Rio de Janeiro, Nov 19 (EFE) Brazil’s Azul Airlines will conduct a demo flight by 2012 to test a sugar-based aviation fuel manufactured by a US firm, the company has announced.

The flight will mark the culmination of a project to evaluate the technical and sustainability aspects of the renewable jet fuel produced by the US company Amyris Biotechnologies Inc.

The decision on the test flight was announced Wednesday in a joint press conference by the representatives of Azul, Amyris, Brazilian aircraft maker Embraer and General Electric that will make the engine for the plane.

The fuel has been developed by Amyris, a multinational firm that currently is conducting tests at a pilot plant in the southeastern Brazilian city of Campinas.

The first manned test flight will be carried out with a mixture that includes conventional petroleum-derived jet fuel and a still-undefined percentage of a sugarcane derivative.

The goal of the project is “to accelerate the introduction of a renewable jet fuel that could significantly lower greenhouse-gas emissions and provide a long-term sustainable alternative to petroleum-derived jet fuel”, the companies said in a joint statement.

“This is a big and innovative step taken by the air transport industry in the fight against global warming,” Azul president David Neeleman said at the conference.

Embraer’s environmental director, Guilherme Freire, said air transport is responsible for almost two percent of greenhouse-gas emissions worldwide and that figure is expected to rise to three percent by 2050.

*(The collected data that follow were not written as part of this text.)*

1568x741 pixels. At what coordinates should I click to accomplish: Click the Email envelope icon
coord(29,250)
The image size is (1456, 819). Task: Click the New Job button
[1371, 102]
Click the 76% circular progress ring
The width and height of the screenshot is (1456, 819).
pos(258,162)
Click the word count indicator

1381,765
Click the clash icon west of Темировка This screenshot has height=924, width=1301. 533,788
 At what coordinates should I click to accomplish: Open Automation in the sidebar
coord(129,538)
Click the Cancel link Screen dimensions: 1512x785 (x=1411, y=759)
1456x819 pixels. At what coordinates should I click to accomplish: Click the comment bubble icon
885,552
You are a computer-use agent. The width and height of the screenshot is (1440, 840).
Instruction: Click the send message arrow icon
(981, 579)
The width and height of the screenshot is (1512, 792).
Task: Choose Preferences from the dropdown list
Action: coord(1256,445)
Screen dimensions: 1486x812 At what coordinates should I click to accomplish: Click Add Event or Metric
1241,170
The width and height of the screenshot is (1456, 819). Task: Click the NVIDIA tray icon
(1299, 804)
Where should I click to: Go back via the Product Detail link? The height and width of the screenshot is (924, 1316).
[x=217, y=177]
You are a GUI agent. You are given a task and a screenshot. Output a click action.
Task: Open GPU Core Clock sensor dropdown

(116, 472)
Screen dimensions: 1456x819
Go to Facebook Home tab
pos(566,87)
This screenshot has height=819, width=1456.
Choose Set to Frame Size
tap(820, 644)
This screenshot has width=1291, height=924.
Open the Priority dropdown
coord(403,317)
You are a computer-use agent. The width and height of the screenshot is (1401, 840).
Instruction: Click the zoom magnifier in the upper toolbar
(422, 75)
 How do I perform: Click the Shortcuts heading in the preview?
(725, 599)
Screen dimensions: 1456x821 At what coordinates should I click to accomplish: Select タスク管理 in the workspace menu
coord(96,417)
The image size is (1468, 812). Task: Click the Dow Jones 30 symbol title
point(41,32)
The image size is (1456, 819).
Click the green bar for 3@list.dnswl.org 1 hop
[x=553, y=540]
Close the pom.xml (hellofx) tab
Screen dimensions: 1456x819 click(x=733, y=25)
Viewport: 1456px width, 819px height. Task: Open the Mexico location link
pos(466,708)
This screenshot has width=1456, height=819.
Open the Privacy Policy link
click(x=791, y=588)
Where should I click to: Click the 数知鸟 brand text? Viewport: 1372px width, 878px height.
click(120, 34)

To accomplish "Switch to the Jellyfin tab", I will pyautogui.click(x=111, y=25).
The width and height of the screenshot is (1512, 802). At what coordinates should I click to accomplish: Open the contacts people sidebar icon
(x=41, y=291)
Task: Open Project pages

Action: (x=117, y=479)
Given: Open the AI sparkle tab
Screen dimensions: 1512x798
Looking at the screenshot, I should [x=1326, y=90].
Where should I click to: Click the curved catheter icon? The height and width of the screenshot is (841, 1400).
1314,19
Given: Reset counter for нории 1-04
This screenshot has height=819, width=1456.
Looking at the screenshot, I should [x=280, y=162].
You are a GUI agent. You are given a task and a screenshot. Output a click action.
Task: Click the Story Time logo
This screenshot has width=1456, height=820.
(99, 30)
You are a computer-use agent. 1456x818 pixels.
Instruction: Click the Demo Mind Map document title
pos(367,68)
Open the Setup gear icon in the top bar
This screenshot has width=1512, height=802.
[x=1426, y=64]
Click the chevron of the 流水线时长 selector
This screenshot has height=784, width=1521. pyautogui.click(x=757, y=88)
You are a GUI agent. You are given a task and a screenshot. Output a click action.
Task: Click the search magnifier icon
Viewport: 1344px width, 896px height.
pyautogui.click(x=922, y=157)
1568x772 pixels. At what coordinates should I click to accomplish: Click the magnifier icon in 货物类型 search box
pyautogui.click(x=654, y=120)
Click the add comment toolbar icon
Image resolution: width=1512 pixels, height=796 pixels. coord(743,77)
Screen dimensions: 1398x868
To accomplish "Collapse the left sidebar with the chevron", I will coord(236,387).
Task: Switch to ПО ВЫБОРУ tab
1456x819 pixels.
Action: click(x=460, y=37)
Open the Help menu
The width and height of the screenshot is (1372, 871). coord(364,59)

The new fuel was already tested by the US Air Force Research Laboratory, the Southwest Research Institute, GE Aviation and other industry participants, but has not yet been tested on a commercial aircraft.

GE’s director of commercial development, Claudio Loureiro, said even though other airlines have already conducted tests with vegetable-based fuels, Azul would be the first to perform a demo flight with one derived from sugarcane.

He added that Continental Airlines currently is developing a project in partnership with Boeing to test another vegetable-based fuel, although the particular raw material to be used has not been announced.

The general director of Amyris’ Brazilian subsidiary, Roel Collier, said research carried out to date has shown that the use of sugarcane as a raw material for aviation fuel is both economically and environmentally viable and sustainable.

He added that engines running on alternative fuels can perform just as well as those powered by conventional, petroleum-derived jet fuel.

Even though the certification process is lengthy, Amyris is confident it can begin producing its patented renewable jet fuel on an industrial scale beginning 2013.

Amyris hopes to use Brazil as a platform for the production and export of sugarcane-derived fuel and therefore plans to complete the purchase of ethanol-processing plants in the coming days, Collier said.

In addition to being the world’s largest producer and exporter of sugarcane and sugarcane-derived ethanol, Brazil also has the world’s largest fleet of flex-fuel cars, which run on any combination of gasoline and ethanol.